Stored records
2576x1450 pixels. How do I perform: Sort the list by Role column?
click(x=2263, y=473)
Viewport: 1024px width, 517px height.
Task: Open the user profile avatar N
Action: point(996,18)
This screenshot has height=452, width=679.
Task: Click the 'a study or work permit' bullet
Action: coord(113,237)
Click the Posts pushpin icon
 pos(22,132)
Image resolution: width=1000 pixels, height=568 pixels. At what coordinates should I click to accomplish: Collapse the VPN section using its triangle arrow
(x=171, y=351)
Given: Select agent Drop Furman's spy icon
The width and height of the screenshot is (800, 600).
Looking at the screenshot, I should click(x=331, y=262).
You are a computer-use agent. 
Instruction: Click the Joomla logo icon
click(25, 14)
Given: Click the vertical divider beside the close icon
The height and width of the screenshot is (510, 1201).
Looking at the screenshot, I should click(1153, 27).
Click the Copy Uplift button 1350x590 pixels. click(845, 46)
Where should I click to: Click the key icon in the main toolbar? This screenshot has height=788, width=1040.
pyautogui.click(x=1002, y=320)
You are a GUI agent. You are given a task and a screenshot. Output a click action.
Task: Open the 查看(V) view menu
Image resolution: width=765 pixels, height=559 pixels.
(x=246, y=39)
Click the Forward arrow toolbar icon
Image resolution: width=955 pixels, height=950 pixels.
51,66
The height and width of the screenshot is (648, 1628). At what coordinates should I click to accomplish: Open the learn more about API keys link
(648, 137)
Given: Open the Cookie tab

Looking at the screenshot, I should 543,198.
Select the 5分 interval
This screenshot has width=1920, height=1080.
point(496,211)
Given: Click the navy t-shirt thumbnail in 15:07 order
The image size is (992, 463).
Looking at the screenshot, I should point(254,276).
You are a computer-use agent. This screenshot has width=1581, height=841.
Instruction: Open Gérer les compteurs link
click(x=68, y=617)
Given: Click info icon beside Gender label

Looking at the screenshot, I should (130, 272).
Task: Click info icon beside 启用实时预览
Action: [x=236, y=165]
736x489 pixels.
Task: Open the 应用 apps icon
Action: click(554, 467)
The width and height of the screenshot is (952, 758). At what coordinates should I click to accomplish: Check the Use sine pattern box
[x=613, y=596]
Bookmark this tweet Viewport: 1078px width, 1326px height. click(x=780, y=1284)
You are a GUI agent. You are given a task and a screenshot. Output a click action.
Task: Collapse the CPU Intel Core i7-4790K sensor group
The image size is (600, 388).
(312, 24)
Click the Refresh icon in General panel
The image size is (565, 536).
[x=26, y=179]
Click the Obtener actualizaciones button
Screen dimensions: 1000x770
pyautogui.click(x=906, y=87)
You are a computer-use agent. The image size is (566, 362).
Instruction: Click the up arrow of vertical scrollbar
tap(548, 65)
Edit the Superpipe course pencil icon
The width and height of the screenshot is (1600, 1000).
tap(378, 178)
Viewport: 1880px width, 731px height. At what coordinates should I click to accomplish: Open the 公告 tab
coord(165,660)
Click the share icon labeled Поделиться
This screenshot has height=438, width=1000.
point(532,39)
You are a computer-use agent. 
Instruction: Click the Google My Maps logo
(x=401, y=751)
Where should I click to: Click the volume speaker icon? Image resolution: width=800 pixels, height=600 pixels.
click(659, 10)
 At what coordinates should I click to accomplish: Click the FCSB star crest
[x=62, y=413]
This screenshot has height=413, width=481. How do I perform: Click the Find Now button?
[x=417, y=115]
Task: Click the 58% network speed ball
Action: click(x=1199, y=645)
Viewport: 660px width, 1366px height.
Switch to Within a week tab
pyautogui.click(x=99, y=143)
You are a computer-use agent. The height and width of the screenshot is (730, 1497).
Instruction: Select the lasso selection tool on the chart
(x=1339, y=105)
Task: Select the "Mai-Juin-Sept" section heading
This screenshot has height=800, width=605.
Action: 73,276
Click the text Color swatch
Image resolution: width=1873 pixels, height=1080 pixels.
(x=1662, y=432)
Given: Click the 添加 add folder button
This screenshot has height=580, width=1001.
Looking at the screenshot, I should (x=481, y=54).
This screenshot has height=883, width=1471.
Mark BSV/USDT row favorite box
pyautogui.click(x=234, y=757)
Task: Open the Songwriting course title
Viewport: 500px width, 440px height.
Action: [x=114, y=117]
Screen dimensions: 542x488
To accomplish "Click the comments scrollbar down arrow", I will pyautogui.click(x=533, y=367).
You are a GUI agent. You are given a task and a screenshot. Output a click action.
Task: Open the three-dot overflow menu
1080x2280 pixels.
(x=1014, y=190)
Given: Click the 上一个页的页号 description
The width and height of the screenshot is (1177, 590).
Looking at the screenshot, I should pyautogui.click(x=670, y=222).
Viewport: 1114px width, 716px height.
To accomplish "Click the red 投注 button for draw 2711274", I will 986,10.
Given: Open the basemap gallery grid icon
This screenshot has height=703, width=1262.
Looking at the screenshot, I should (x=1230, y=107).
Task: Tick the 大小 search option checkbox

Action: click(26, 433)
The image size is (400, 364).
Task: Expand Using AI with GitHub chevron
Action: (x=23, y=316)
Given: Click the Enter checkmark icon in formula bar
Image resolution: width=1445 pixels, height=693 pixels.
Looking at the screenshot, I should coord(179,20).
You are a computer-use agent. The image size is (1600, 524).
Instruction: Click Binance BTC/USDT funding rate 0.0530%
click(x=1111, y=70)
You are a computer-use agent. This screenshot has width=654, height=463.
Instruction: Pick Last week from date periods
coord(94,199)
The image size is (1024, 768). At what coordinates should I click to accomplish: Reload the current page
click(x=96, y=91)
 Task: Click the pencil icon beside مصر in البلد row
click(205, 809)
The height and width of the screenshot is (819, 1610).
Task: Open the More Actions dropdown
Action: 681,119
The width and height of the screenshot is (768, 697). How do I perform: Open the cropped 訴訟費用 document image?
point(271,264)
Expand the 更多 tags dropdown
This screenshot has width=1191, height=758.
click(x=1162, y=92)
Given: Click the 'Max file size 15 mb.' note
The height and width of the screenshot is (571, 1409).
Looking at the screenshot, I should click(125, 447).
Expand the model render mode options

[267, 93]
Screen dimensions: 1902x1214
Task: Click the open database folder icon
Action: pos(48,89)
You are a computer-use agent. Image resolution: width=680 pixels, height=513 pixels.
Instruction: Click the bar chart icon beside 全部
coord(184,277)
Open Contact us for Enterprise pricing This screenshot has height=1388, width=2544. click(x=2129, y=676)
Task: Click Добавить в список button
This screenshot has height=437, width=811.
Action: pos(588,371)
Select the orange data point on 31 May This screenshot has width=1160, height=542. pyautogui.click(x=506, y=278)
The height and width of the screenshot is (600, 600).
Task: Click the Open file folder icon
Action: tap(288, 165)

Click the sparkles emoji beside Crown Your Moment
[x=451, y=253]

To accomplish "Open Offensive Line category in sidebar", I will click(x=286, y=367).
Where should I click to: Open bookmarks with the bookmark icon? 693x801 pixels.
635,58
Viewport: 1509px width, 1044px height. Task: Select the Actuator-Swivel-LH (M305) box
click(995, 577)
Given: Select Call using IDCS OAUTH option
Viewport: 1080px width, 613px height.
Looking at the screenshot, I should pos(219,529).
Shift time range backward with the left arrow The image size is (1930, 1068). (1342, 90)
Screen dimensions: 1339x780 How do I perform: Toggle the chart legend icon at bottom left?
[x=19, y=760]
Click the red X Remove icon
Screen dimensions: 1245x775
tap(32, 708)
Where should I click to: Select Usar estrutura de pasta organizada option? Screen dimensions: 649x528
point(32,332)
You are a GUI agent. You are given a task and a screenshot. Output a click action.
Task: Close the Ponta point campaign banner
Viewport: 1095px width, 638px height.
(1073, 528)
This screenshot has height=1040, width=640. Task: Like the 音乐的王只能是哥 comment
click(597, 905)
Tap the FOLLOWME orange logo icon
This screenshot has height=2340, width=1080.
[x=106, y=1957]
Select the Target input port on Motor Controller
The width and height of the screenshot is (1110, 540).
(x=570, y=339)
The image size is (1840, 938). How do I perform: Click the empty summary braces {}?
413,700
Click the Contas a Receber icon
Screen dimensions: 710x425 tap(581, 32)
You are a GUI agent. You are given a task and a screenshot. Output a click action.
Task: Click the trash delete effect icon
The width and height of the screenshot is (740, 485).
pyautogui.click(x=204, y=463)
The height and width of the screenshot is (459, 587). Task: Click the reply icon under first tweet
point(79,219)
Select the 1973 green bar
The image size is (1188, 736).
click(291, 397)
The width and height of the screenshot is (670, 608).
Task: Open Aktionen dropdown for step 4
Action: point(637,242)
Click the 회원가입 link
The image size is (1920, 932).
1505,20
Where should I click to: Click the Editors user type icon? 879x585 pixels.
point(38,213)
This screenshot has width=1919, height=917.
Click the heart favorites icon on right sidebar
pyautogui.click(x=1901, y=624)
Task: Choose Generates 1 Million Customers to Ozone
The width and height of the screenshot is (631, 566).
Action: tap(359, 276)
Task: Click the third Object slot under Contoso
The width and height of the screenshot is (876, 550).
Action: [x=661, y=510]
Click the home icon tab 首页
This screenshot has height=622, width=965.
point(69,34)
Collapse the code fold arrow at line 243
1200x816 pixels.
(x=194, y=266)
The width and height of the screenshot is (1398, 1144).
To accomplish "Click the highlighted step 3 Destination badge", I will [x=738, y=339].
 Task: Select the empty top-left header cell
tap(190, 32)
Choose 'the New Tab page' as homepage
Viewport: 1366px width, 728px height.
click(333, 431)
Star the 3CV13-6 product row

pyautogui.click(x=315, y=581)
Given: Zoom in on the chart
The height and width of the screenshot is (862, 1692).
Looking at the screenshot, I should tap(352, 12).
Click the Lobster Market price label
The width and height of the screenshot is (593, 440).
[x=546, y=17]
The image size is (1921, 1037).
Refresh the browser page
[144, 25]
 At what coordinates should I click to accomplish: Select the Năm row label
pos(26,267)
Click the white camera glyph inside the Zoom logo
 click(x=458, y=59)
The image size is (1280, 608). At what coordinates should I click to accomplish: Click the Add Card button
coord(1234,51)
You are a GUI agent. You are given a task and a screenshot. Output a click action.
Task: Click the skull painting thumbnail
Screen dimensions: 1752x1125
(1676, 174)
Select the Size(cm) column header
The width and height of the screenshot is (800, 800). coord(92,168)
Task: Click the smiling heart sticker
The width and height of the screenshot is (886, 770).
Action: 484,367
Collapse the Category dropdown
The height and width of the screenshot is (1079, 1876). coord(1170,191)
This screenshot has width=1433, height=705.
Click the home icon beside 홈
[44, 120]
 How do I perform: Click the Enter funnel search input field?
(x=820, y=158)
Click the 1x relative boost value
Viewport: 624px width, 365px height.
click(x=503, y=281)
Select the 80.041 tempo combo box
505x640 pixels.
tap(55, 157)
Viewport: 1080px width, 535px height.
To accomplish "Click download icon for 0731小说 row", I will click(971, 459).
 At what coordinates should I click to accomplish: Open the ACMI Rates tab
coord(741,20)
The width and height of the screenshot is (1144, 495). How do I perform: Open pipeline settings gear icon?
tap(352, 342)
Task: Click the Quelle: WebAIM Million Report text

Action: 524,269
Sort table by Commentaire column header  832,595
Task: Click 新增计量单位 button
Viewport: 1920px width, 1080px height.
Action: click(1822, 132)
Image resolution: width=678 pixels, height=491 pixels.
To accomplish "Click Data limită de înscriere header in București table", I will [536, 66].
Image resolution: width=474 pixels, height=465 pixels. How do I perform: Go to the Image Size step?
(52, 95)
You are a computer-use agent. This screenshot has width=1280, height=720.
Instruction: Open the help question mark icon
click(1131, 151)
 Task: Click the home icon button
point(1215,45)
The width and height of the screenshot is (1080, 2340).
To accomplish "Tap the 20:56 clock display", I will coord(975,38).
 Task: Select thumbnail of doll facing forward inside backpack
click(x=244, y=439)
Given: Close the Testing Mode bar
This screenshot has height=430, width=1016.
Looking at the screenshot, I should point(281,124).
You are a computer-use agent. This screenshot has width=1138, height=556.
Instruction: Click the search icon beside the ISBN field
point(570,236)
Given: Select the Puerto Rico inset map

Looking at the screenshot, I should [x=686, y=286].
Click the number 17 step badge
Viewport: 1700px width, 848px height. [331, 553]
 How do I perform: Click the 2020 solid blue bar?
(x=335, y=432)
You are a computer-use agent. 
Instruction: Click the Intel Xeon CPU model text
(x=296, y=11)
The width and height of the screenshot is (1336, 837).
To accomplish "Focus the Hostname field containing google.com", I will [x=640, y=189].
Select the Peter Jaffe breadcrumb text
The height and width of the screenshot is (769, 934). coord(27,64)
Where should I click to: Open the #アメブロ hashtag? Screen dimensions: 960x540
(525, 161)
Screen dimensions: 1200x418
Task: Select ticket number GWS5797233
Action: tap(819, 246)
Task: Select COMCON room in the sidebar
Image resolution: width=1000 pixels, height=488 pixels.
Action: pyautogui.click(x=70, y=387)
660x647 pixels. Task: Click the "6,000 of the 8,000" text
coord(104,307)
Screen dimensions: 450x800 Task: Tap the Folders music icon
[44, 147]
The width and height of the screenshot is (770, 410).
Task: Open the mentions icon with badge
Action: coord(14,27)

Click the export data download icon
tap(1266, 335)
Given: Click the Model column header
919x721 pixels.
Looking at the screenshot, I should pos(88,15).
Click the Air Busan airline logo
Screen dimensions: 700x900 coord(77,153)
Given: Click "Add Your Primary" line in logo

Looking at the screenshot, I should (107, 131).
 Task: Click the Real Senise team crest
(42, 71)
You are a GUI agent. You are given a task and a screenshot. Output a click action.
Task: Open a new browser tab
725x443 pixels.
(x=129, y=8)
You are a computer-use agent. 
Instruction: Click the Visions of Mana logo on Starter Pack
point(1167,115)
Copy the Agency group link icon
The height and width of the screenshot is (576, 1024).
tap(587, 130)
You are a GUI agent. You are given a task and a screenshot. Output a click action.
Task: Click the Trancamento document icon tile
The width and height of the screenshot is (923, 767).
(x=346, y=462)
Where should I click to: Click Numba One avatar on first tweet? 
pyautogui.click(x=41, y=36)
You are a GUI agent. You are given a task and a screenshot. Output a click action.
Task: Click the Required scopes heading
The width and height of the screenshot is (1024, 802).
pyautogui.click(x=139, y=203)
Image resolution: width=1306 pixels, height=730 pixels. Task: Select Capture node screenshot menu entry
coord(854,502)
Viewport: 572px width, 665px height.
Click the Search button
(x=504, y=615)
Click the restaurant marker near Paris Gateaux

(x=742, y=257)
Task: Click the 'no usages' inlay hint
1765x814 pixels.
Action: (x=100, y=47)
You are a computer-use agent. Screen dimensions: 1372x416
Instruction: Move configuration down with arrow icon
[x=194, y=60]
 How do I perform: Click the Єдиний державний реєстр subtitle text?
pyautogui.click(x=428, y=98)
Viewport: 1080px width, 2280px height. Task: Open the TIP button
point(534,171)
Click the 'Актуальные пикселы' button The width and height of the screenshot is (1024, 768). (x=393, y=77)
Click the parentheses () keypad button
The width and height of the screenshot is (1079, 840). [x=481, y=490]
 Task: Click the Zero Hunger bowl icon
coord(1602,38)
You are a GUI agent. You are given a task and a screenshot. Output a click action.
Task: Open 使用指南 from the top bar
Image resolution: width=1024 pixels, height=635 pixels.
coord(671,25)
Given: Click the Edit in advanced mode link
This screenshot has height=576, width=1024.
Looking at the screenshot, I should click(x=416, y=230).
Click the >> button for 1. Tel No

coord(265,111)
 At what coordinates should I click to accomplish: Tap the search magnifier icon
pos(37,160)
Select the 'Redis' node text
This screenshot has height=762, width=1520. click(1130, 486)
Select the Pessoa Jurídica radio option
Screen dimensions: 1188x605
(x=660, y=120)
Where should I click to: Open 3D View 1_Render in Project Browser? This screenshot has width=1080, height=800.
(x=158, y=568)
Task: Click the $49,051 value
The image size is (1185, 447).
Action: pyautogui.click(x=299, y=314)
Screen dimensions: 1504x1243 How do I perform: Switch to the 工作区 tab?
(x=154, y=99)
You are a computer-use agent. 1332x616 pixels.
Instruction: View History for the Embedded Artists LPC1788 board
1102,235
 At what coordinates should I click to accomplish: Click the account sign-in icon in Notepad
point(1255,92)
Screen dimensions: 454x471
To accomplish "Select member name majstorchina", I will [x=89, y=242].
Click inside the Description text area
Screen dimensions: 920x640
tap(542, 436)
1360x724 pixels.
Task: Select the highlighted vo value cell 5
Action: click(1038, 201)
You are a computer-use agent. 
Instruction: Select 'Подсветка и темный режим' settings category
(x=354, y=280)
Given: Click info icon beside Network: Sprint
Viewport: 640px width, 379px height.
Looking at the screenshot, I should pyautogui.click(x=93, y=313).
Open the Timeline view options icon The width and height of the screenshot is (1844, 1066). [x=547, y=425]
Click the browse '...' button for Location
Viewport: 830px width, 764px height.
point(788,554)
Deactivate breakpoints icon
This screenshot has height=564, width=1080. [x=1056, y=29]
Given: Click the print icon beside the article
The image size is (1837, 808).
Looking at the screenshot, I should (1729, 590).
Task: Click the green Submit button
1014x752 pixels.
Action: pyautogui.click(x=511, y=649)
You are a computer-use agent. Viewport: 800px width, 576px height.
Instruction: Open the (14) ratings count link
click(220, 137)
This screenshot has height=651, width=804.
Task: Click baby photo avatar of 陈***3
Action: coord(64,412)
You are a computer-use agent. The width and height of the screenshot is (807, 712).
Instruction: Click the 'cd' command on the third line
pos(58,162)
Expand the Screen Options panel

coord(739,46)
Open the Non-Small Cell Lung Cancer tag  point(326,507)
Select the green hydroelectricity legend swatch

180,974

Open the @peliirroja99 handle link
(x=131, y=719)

What is required
Look through the entries for the string "Choose". Every line that has it belongs in the answer.

Exercise answer
Task: Choose Generates 1 Million Customers to Ozone
Choose 'the New Tab page' as homepage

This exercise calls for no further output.